(Beginning of Source data)

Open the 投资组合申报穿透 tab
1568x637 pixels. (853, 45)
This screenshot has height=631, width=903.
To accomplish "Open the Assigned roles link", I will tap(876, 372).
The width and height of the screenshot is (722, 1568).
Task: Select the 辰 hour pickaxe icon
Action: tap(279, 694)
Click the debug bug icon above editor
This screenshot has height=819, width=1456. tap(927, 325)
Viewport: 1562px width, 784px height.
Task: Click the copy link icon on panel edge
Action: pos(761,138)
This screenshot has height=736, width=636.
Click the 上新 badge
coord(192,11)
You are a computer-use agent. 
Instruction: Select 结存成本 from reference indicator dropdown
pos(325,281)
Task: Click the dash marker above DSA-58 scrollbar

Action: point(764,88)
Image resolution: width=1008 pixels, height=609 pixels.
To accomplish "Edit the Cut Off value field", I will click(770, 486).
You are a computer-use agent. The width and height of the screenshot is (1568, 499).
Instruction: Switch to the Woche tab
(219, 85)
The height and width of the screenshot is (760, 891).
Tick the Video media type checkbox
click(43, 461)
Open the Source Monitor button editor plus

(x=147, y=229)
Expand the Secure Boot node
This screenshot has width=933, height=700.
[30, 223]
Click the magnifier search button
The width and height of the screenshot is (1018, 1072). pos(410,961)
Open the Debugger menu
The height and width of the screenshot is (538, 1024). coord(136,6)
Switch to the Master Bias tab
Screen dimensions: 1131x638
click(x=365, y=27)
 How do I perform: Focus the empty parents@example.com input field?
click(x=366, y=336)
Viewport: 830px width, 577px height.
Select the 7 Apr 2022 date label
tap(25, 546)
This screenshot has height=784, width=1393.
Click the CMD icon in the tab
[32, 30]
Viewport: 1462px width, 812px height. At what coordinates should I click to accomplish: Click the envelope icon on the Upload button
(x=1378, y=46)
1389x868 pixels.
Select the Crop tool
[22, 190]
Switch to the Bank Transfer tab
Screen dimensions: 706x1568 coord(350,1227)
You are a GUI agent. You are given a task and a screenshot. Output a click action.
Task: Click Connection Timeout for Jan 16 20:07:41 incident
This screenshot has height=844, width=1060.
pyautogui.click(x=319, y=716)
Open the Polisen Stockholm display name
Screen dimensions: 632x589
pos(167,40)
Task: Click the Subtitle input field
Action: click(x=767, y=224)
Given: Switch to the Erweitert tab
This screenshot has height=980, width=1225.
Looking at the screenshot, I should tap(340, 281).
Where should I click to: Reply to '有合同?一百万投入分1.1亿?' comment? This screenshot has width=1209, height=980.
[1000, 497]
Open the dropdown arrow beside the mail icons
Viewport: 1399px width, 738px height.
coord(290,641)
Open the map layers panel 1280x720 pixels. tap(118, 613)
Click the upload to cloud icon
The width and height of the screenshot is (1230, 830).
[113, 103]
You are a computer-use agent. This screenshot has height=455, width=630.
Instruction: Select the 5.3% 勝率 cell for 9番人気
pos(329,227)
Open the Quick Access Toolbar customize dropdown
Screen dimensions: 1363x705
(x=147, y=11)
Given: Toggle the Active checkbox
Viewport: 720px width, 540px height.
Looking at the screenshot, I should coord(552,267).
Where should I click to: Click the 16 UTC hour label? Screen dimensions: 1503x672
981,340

(End of Source data)

What to work on:
Transcribe the records above from the line holding "Tick the Video media type checkbox" down to the line holding "You are a GUI", inclusive, without adding anything.

Result:
Tick the Video media type checkbox
click(43, 461)
Open the Source Monitor button editor plus

(x=147, y=229)
Expand the Secure Boot node
This screenshot has width=933, height=700.
[30, 223]
Click the magnifier search button
The width and height of the screenshot is (1018, 1072). pos(410,961)
Open the Debugger menu
The height and width of the screenshot is (538, 1024). coord(136,6)
Switch to the Master Bias tab
Screen dimensions: 1131x638
click(x=365, y=27)
 How do I perform: Focus the empty parents@example.com input field?
click(x=366, y=336)
Viewport: 830px width, 577px height.
Select the 7 Apr 2022 date label
tap(25, 546)
This screenshot has height=784, width=1393.
Click the CMD icon in the tab
[32, 30]
Viewport: 1462px width, 812px height. At what coordinates should I click to accomplish: Click the envelope icon on the Upload button
(x=1378, y=46)
1389x868 pixels.
Select the Crop tool
[22, 190]
Switch to the Bank Transfer tab
Screen dimensions: 706x1568 coord(350,1227)
You are a GUI agent. You are given a task and a screenshot. Output a click action.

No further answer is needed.